Это была гигантская квартира на бульваре Профсоюзов (сейчас Конногвардейский бульвар), совсем недалеко от Манежа. На пятиметровой высоте прямо на потолке висела картина, а вокруг нее искусным орнаментом проглядывала старинная лепнина.
Ленинград
Здесь с 20-х годов прошлого века жили сестры дедушки Михаила Мусселя. Мы с папой приехали в Ленинград на несколько дней, и после долгого застолья меня, наконец, как самого маленького, уложили в постель. Несмотря на усталость, я долго не мог заснуть, с удивлением разглядывая художественный объект, парящий в вышине над моей головой. Еще в квартире был рабочий кабинет, обставленный резной старинной мебелью, включая громоздкий шкаф, письменный стол и диван-оттоманку. В общем, с самого первого визита в Ленинград у меня в голове возник и закрепился образ города-шкатулки с непредсказуемой и всегда манящей внутренностью.
В детстве было еще несколько посещений Ленинграда, но регулярно я начал наведываться сюда на первых курсах института. Путешествовали мы вместе с близким другом Максом, обретенным во время ежегодного эстонского отдыха. В Ленинграде жили общие «летние» знакомые, в том числе любимая подруга Катя, и это было важной, но не единственной причиной наших визитов. Другой причиной было ощущение невероятной свободы и независимости, которое дарил этот странный, но бесконечно притягательный город.
В первый год на студенческие каникулы мы купили путевки в Дом отдыха, расположенный на заливе недалеко от поселка Комарово. Поселились в длинном низком здании с комнатами по обеим сторонам коридора. Из соседей запомнился колоритный мужичок, путиловский рабочий с морским прошлым и пропитым лицом, травивший нам и всем желающим удивительные байки. Помню, например, его легенду о том, что он испанец, сын политэмигрантов. Макс, тогда еще начинающий писатель, не только впитал эти истории, но и написал чуть позже о нашем соседе пронзительный рассказ «Паяц». Визитной карточкой Дома отдыха была крутая лестница с фонарями, начинавшаяся от Приморского шоссе и упиравшаяся в деревянную дореволюционную дачу. Ее причудливая изломанная терраса была украшена разноцветными витражами, светившимися в темноте.

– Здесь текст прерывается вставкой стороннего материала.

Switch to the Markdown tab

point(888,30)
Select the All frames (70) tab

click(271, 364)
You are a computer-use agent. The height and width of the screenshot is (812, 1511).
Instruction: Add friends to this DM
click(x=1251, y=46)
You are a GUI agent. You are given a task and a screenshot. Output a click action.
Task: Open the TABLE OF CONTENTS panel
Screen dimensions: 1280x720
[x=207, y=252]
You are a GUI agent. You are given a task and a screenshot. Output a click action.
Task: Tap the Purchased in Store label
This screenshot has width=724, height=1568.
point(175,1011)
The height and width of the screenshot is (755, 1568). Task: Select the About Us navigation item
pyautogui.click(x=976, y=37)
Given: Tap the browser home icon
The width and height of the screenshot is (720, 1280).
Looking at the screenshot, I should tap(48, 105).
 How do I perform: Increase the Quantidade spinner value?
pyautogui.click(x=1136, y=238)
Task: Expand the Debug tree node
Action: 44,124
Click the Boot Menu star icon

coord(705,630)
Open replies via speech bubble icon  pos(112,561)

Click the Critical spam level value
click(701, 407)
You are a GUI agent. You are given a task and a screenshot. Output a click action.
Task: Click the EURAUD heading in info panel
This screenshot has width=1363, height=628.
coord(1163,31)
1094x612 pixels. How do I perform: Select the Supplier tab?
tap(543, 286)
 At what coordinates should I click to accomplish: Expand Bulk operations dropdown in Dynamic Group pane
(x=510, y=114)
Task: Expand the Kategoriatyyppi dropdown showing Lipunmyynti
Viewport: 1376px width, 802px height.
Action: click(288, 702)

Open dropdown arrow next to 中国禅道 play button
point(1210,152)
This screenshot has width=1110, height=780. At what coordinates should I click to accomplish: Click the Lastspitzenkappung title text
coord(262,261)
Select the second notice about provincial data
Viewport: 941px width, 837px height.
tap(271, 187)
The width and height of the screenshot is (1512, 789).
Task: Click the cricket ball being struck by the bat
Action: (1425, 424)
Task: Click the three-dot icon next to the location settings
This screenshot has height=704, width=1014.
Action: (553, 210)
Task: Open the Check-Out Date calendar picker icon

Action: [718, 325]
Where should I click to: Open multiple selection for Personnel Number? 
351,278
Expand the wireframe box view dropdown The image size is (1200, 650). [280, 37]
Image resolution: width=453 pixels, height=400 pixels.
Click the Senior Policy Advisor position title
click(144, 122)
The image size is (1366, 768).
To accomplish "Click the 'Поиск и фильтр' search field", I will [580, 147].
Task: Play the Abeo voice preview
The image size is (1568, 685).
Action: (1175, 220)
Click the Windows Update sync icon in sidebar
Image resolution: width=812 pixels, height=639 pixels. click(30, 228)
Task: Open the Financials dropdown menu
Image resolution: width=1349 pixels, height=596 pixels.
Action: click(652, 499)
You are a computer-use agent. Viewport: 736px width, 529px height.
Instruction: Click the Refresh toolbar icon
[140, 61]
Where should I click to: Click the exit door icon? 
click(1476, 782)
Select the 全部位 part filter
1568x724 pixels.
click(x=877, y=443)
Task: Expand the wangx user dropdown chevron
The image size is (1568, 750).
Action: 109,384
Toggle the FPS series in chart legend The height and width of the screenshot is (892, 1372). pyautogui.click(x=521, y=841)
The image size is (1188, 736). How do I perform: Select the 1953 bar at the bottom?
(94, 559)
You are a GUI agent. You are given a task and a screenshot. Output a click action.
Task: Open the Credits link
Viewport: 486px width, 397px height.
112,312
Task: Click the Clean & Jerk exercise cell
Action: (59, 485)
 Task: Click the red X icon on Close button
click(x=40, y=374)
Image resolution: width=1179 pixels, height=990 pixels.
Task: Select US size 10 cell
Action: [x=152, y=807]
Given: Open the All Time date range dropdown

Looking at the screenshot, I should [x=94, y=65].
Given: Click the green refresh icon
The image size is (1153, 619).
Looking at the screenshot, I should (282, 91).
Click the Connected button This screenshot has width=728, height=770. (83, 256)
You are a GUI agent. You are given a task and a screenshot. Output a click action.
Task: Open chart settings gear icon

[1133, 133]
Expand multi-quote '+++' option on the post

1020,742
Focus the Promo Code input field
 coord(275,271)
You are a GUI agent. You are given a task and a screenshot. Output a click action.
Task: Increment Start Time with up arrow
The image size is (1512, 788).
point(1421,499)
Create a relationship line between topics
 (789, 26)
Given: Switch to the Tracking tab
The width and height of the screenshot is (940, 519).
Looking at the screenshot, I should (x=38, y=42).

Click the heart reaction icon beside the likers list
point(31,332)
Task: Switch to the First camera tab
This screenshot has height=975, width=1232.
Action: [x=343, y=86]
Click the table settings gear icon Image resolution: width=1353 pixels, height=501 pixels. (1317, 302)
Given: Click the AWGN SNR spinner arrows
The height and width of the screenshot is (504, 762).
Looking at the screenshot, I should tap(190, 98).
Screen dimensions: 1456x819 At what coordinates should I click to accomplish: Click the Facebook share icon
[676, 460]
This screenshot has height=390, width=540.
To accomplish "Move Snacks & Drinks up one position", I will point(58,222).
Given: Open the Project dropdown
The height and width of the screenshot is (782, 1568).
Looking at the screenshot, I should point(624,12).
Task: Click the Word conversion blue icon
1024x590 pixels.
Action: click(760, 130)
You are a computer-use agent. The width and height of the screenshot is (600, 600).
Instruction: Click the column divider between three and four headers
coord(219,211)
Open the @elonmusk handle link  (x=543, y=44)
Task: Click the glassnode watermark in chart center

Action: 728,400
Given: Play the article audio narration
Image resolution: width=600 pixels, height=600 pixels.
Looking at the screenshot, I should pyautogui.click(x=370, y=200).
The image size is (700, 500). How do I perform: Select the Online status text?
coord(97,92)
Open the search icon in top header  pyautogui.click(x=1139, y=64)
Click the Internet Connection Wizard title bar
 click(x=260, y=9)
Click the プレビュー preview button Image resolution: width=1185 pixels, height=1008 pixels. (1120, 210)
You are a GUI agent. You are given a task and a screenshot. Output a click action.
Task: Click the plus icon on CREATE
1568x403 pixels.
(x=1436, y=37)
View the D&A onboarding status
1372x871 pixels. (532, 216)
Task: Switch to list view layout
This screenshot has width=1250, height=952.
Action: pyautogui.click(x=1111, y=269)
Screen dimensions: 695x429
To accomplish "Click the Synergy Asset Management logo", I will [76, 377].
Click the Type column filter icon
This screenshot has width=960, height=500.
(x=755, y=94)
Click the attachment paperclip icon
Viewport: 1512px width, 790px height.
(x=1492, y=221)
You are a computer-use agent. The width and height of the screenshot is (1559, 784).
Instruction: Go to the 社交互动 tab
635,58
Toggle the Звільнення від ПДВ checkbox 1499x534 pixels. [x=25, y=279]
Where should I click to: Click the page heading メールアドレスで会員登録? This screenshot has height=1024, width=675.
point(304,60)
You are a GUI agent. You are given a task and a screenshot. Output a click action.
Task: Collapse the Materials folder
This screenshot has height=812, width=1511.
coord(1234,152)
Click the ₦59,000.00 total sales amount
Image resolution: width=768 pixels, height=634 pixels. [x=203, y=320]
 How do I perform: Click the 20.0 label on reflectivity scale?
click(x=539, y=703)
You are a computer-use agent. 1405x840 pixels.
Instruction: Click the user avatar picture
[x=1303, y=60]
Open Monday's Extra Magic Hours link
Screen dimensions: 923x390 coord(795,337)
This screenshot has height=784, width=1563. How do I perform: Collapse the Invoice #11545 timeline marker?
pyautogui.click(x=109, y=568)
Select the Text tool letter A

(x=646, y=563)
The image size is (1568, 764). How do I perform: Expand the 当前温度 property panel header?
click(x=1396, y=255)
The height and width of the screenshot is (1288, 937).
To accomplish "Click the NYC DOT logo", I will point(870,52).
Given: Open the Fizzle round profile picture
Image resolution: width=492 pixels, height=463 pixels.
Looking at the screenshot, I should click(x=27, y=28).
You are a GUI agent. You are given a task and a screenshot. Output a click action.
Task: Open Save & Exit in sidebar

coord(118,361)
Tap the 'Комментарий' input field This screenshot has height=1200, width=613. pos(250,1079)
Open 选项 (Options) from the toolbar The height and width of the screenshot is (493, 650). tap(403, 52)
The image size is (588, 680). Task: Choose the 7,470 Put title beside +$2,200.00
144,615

Кроме загородного отдыха, мы несколько дней провели в самом Ленинграде, знакомясь с культурными достопримечательностями и с вольной жизнью города. Одинаково полюбили аристократическое кафе «Север» на Невском с его вкуснейшими пирожными и надменными барменами и культовую стоячую забегаловку «Сайгон», где в тесноте витал дух творчества и андеграунда.
Однажды нам удалось побывать в совсем уже недоступном для простых смертных месте – ресторане «Крыша» в гостинице «Европейская». Мы были неплохо одеты по советским меркам, а Макс хорошо говорил по-английски, поэтому, прикинувшись иностранцами и дав швейцару трешку, нам удалось просочиться внутрь. Не помню, что мы там ели и пили, но роскошный антураж ресторана авторства Федора Лидваля до сих пор забыть не могу. Смутно помниться и небольшой инцидент, когда какой-то морской офицер пытался пригласить нашу красавицу Катю на танец, но Макс его вежливо (или невежливо?) «отшил». А может быть, это сценка-мираж появилась в моей голове как похожий фрагмент из фильма «Асса»?
После эмиграции Макса я некоторое время реже ездил в Ленинград, потом началась постсоветская эпоха, и с середины 90-х я опять стал регулярно посещать теперь уже Санкт-Петербург. Город приблизился, стал совсем родным, каждый раз встреча с ним и друзьями дарила искреннюю радость. Но тот старый, еще советских времен Ленинград живет в моей памяти отдельным островком безоблачного счастья.